課題: シンガポールの臨床研修についてのブログ記事から、「学会期間中に、Hopkins時代の同級生が数名、組織の中枢にいるので、」で始まり「のような印象を持ちました。」まで続く部分を一字も変えずに抜き出せ。

本文:
• • • • • • •

矢野(五味)晴美の感染症ワールド・ブログ

五味晴美の感染症ワールドのブログ版
医学生、研修医、医療従事者を中心に感染症診療と教育に関する情報還元をしています。

ACGME Internatinal 導入中のシンガポール:臨床研修の世界標準化の動き

2011-01-31 12:34:03 | シンガポール便り
先日、Asia Pacific Medical Education Conference APMEC という学会に初めて参加しました。医学教育の学会は、AMEE (ヨーロッパ医学教育学会)が、現在、最大かつ
世界のリーダーシップを取る役割を担いつつあります。
(米国の医学教育学会AAMCは、主としてDeans’ conferenceだそうで、米国内のpoliticsばかり?という評価もあり、国外の話題にはほとんど興味も示さないとのことです)

APMEC
http://medicine.nus.edu.sg/meu/apmec8/

AMEE
http://www.amee.org/index.asp?cookies=True

AAMC
https://www.aamc.org/

学会期間中に、Hopkins時代の同級生が数名、組織の中枢にいるので、
Duke-NUS, などをはじめ、新設の病院などを見学させていただきました。
http://www.duke-nus.edu.sg/web/index.php

シンガポールの病院は、5-6箇所teaching hospitalがあるそうですが、
すべての病院で、すべてのspecialtyで、ACGME-Iのaccreditationを受ける準備をしているそうです。UKシステムから、USシステムへの移行の過渡期で、大変だそうですが、それでも、positiveに、シンガポールの国家の発展のために、
かなり強力に進んでいる印象でした。

シンガポールの新設病院も見学しましたが、まさに、
”勤勉で器用なアジアカルチャー”+ ”欧米の体系的システム”=”世界最高の診療+教育”

のような印象を持ちました。



ACGME-I導入に関して、印象的なのは、やはり、彼らにとっても、US-basedのシステムが、シンガポールのアジアcontextに合わない点もあるため、議論を重ねている点です。現場の混乱や、facultyらの混乱も大きく、今後、どうなるのか、といった声も聞かれましたが、推進しているのは間違いないです。

マレーシアもJohns Hopkins大学との合同医学部が誕生しており、
今後、アジア圏内で、日本が医学教育、卒後教育の質の向上、教育方法の進化の面で、”missed the boat" という状況にならないように、情報収集すべきと実感します。

百聞は一見にしかず、一度、シンガポールの大学・病院も見学されることを
皆様に、お勧めします。ちょうど日本からもどこかの病院の関係者が10名ぐらいのグループで見学されていました。

• • • • • • •

[保存データの項目]
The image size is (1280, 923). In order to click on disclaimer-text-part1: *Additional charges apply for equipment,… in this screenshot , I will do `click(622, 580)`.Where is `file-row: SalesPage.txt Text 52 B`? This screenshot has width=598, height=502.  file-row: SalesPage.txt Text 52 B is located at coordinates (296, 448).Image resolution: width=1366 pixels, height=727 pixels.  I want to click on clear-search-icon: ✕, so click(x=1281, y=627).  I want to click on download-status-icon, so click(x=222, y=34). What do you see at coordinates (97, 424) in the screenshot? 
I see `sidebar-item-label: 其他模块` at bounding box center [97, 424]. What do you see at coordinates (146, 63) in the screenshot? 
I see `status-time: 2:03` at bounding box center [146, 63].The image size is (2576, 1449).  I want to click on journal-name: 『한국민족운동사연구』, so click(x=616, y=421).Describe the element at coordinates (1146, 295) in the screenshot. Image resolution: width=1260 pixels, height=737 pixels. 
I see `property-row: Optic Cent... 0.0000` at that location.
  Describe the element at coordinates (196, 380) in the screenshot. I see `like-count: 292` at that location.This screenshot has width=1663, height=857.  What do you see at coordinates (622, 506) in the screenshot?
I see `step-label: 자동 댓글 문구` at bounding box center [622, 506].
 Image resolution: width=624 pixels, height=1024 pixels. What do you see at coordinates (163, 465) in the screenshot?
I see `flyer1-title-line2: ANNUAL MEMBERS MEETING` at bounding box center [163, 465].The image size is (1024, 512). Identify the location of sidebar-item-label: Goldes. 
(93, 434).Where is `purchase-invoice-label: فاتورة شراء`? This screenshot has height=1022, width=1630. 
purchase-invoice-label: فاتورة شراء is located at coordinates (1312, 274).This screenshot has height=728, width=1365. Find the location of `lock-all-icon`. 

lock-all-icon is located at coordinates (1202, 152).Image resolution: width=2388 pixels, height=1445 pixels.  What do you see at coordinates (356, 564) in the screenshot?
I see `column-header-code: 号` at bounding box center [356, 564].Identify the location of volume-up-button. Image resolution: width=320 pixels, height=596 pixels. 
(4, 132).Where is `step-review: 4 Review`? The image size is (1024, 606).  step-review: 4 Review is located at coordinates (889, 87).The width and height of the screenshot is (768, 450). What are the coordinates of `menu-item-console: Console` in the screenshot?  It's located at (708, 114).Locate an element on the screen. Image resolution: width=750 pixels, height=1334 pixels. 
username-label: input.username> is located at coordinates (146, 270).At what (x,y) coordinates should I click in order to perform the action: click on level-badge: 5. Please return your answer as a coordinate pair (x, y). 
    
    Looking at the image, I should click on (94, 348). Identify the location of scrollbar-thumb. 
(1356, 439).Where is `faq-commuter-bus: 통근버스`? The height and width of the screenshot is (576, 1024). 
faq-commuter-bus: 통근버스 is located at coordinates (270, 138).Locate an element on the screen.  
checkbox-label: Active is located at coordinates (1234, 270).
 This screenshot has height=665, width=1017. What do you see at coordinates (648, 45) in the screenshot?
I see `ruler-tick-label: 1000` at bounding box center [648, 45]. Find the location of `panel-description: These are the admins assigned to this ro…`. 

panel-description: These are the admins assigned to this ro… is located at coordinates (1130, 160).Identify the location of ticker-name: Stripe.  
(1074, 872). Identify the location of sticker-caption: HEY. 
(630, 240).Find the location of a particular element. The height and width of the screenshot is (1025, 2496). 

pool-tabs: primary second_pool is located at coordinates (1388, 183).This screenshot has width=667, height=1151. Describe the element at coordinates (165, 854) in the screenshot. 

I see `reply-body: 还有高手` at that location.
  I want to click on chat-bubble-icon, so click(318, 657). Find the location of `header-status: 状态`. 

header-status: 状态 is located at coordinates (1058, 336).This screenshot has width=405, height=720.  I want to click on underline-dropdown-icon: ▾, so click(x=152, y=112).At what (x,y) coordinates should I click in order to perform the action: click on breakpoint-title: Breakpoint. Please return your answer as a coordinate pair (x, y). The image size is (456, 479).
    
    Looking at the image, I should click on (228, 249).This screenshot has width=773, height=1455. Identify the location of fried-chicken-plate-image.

• • • • • • •

解答:
学会期間中に、Hopkins時代の同級生が数名、組織の中枢にいるので、
Duke-NUS, などをはじめ、新設の病院などを見学させていただきました。
http://www.duke-nus.edu.sg/web/index.php

シンガポールの病院は、5-6箇所teaching hospitalがあるそうですが、
すべての病院で、すべてのspecialtyで、ACGME-Iのaccreditationを受ける準備をしているそうです。UKシステムから、USシステムへの移行の過渡期で、大変だそうですが、それでも、positiveに、シンガポールの国家の発展のために、
かなり強力に進んでいる印象でした。

シンガポールの新設病院も見学しましたが、まさに、
”勤勉で器用なアジアカルチャー”+ ”欧米の体系的システム”=”世界最高の診療+教育”

のような印象を持ちました。